Task goal:
Copy the rows from the line containing "Where should I click to: Click the OpenGL" through the line containing "Click the copy", inclusive. Substitute "Where do I click to" for "Where should I click to" and leave everything else unchanged.

Data lines:
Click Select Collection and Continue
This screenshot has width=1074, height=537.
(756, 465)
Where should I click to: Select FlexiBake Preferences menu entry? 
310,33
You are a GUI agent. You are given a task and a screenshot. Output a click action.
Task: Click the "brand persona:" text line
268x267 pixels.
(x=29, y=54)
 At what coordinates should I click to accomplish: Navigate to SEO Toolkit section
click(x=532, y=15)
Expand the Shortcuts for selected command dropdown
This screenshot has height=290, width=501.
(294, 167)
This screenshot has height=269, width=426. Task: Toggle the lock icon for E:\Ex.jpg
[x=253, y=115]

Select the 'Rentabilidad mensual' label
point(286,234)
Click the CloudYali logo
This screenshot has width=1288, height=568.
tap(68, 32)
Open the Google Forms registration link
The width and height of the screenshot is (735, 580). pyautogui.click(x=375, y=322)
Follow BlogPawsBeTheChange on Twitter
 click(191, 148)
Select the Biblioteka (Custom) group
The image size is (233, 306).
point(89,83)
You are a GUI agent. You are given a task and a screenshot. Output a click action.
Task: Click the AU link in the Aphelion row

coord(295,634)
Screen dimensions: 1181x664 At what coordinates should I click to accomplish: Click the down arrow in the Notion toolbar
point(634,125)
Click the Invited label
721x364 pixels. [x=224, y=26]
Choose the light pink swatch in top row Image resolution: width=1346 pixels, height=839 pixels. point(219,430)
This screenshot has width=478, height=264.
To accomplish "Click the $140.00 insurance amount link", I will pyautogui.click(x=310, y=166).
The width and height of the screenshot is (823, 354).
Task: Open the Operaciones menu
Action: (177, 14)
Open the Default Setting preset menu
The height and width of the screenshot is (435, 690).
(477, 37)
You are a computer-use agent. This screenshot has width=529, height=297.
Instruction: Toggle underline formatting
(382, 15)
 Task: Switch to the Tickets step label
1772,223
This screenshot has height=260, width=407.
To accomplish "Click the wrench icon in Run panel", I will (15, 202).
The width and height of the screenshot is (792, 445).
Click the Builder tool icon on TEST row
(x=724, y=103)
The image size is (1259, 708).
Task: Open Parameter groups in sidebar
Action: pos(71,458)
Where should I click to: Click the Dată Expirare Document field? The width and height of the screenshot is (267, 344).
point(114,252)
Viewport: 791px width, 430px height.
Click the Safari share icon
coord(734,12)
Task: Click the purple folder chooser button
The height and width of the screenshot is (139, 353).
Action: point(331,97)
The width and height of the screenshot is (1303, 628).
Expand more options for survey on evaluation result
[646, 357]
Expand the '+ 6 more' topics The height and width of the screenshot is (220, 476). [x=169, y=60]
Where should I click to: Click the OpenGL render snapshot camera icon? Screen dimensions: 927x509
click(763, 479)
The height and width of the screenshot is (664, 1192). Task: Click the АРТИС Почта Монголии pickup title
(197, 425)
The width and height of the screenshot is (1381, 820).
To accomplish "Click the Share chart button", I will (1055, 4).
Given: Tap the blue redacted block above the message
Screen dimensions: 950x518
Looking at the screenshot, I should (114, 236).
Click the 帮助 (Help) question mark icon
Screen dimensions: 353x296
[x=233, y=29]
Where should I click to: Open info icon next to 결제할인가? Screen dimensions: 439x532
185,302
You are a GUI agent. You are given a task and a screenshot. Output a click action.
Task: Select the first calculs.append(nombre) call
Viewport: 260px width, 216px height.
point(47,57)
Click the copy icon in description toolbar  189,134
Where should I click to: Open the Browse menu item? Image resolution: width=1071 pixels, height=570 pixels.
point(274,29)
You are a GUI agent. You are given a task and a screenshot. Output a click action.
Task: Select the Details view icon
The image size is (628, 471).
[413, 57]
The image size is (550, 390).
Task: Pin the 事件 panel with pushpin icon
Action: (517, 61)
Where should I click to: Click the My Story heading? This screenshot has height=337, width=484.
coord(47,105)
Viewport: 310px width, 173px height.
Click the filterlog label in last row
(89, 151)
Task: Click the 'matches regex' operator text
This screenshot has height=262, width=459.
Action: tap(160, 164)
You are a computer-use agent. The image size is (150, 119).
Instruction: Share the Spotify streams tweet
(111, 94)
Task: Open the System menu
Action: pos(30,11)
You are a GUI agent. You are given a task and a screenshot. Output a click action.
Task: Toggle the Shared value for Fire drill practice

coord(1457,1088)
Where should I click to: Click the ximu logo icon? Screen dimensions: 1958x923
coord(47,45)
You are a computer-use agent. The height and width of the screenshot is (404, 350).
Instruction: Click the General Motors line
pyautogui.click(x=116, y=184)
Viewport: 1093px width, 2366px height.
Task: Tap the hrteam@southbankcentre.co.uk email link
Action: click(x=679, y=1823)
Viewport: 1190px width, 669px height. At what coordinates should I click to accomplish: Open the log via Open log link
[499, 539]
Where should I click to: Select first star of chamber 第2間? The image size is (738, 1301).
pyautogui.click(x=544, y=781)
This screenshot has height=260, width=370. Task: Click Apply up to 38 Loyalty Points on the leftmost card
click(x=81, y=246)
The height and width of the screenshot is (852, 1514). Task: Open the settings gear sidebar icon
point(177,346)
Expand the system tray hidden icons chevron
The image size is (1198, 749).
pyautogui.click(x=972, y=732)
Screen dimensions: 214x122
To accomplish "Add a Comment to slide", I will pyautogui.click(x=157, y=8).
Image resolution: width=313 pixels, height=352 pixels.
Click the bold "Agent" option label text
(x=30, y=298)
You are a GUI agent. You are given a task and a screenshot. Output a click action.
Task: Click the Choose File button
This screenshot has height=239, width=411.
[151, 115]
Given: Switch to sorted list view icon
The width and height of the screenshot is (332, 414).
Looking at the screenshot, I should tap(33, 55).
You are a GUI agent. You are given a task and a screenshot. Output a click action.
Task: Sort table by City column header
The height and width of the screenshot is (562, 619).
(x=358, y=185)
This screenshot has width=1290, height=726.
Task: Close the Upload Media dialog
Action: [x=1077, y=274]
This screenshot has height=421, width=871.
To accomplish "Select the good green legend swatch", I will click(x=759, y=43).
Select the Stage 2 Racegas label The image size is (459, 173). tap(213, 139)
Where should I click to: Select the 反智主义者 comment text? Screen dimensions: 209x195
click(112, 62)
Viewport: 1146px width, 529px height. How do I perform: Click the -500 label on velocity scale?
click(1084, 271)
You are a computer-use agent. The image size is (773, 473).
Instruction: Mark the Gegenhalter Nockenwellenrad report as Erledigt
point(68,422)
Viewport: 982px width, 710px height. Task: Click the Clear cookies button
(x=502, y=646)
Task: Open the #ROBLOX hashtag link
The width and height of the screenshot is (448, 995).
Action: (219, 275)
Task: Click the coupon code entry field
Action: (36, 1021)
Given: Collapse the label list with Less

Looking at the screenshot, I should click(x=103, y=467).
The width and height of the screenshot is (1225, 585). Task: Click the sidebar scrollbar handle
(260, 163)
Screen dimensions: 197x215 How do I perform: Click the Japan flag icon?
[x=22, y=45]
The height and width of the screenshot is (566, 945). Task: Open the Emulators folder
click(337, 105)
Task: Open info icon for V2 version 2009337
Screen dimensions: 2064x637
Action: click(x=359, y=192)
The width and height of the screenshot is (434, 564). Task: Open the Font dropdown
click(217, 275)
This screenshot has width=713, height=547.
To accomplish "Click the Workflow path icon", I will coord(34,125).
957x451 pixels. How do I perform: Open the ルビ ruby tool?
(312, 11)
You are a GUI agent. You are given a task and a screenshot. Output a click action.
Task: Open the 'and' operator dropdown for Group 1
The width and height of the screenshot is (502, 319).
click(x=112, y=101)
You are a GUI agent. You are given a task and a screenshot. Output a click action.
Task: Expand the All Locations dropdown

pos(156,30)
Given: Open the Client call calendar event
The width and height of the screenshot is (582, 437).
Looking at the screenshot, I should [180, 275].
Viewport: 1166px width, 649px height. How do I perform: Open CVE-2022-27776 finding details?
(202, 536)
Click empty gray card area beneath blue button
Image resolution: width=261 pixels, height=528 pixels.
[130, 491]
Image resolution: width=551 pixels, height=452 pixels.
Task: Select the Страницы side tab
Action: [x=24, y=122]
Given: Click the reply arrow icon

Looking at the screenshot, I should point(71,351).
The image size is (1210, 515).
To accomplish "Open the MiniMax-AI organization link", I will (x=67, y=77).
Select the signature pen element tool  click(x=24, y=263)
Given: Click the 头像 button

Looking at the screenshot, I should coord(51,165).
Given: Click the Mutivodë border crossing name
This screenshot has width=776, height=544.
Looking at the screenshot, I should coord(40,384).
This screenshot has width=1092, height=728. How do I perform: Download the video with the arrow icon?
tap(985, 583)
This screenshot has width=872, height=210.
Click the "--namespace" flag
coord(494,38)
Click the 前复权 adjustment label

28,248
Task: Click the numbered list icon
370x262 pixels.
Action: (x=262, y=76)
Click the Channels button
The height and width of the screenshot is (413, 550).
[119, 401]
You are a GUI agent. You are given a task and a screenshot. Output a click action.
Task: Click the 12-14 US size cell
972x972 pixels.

Correct answer:
Where do I click to: Click the OpenGL render snapshot camera icon? Screen dimensions: 927x509
click(763, 479)
The height and width of the screenshot is (664, 1192). Task: Click the АРТИС Почта Монголии pickup title
(197, 425)
The width and height of the screenshot is (1381, 820).
To accomplish "Click the Share chart button", I will (1055, 4).
Given: Tap the blue redacted block above the message
Screen dimensions: 950x518
Looking at the screenshot, I should (114, 236).
Click the 帮助 (Help) question mark icon
Screen dimensions: 353x296
[x=233, y=29]
Where do I click to: Open info icon next to 결제할인가? Screen dimensions: 439x532
185,302
You are a GUI agent. You are given a task and a screenshot. Output a click action.
Task: Select the first calculs.append(nombre) call
Viewport: 260px width, 216px height.
point(47,57)
Click the copy icon in description toolbar  189,134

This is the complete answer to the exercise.